Até que um dia vi um “apanhado” daqueles num Facebook da vida. Era, aparentemente, uma gravação de um curso de TV em que, a certa altura, o jovem pivô se passava e desatava a dizer palavrões, num enorme descontrolo emocional, porventura mais real do que aparente. Desconheço os efeitos que a divulgação terá tido na vida pessoal e profissional do rapaz em causa, mas adivinho que não terão sido nada benéficas. Adivinho, isso sim, que não foram benignas as intenções de quem escarrapachou o vídeo. Ou pura e simplesmente esse alguém se estava a marimbar para o futuro e o bem-estar do aprendiz de pivô. Há sempre para quem os fins (a risada) justifiquem os meios (estragar a vida de alguém).


O caso da jornalista do Correio da Manhã – por quem, assinalo desde já, não nutro profissionalmente qualquer tipo de simpatia, bem pelo contrário! – parece ser mais grave. Não se trata de uma jornalista em fortuita e inesperada perda de controlo emocional. O colega operador de câmara de Tânia retratou um estado (presumivelmente não se trata de uma patologia rara) de embriaguez da colega que deve estar longe de ser acidental ou irrepetível. Ele ou outro que divulgou o vídeo quis prejudicá-la, desconhece-se com que razões ou motivações. Se por desejo de vingança contra ela ou a estação de TV. Se por qualquer outro motivo. Seja como for, mesmo que se trate de vingança e a repórter tenha sido “uma besta” em algum momento para com ele, ou lhe tenha feito alguma daquelas mesmo indesculpáveis, a divulgação do vídeo é condenável, pela pulhice e má índole que revela.

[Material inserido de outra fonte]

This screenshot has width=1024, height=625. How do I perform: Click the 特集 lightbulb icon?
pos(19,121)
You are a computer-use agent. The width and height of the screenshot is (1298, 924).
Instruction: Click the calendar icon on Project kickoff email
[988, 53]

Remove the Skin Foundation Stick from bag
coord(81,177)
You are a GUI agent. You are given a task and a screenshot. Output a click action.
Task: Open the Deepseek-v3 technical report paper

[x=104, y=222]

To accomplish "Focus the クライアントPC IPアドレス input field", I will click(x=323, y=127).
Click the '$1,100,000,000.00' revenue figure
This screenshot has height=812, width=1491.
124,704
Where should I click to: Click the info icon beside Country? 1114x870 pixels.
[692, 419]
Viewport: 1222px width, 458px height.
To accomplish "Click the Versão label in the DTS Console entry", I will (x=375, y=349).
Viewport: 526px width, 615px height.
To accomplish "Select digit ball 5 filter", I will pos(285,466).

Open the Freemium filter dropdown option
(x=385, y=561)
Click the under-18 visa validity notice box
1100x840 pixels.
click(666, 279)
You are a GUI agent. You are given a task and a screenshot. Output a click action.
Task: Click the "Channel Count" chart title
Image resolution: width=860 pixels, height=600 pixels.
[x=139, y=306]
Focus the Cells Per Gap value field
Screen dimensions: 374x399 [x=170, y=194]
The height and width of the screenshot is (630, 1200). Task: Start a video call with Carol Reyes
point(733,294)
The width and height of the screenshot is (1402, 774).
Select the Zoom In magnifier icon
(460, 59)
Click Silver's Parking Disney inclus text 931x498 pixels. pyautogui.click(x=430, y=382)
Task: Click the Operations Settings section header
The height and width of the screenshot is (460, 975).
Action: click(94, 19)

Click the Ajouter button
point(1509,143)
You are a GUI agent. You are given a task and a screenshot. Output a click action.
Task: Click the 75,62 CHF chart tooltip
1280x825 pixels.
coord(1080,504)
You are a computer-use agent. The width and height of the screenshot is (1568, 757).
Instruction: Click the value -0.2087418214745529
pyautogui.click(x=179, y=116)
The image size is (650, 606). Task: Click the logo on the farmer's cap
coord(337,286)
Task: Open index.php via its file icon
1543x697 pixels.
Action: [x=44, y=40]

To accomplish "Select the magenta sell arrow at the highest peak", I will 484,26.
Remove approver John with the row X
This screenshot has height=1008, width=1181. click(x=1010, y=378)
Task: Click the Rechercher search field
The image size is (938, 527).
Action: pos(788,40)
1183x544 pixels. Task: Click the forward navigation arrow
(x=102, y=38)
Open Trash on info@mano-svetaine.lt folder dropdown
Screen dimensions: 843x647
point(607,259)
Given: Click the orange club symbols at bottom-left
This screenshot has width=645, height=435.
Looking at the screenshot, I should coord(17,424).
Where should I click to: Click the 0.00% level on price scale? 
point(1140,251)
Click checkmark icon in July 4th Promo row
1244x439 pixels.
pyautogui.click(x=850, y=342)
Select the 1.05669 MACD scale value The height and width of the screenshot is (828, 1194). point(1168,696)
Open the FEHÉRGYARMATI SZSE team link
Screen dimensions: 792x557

Mesmo que Tânia tenha um problema de alcoolismo grave – aliás, sobretudo se o tiver – o sentimento que merece, até de quem, como eu, detesto o seu jornalismo, deve ser de compaixão e oferta de ajuda. O que alguém fez com ela foi bullying psicológico. Suscetível de lhe trazer graves problemas a acrescer ao que já terá e, em última instância, de poder até provocar sentimentos de autodestruição. Ela precisa de ajuda, não de destruição psicológica por parte de maus colegas.


Nesta novel trama de “apanhados” em redes sociais, nem sempre os colegas são as vítimas. Nem as motivações são a vingança, o ódio, ou o simples “mau-coleguismo”. O caso de António Costa e da divulgação de um excerto de uma conversa off com jornalistas do Expresso é, só por si, sintomático dos tempos que atravessamos.


Ali, quase de certeza houve trama política (embora nestas coisas, diz-mo a experiência, sobre sempre espaço para a possibilidade de uma piedosa ação estritamente palermóide) e o alvo foi o primeiro-ministro. Uma conversa off the record é isso mesmo e não deverá jamais ser divulgada. Os jornalistas do Expresso sabem isso, mas fazem-se acompanhar de técnicos, operadores de câmara e de áudio a quem não foram incutidos esses valores jornalísticos.


Bastou isso e a má-fé de alguns políticos e comentadores – acompanhados de alguns jornalistas – para que 7 segundos de palavras dirigidas a meia-dúzia de médicos de uma pequena vila portuguesa se tenham transformado num relambório discursivo contra todos os médicos do País. São estes os perigosos tempos que vivemos.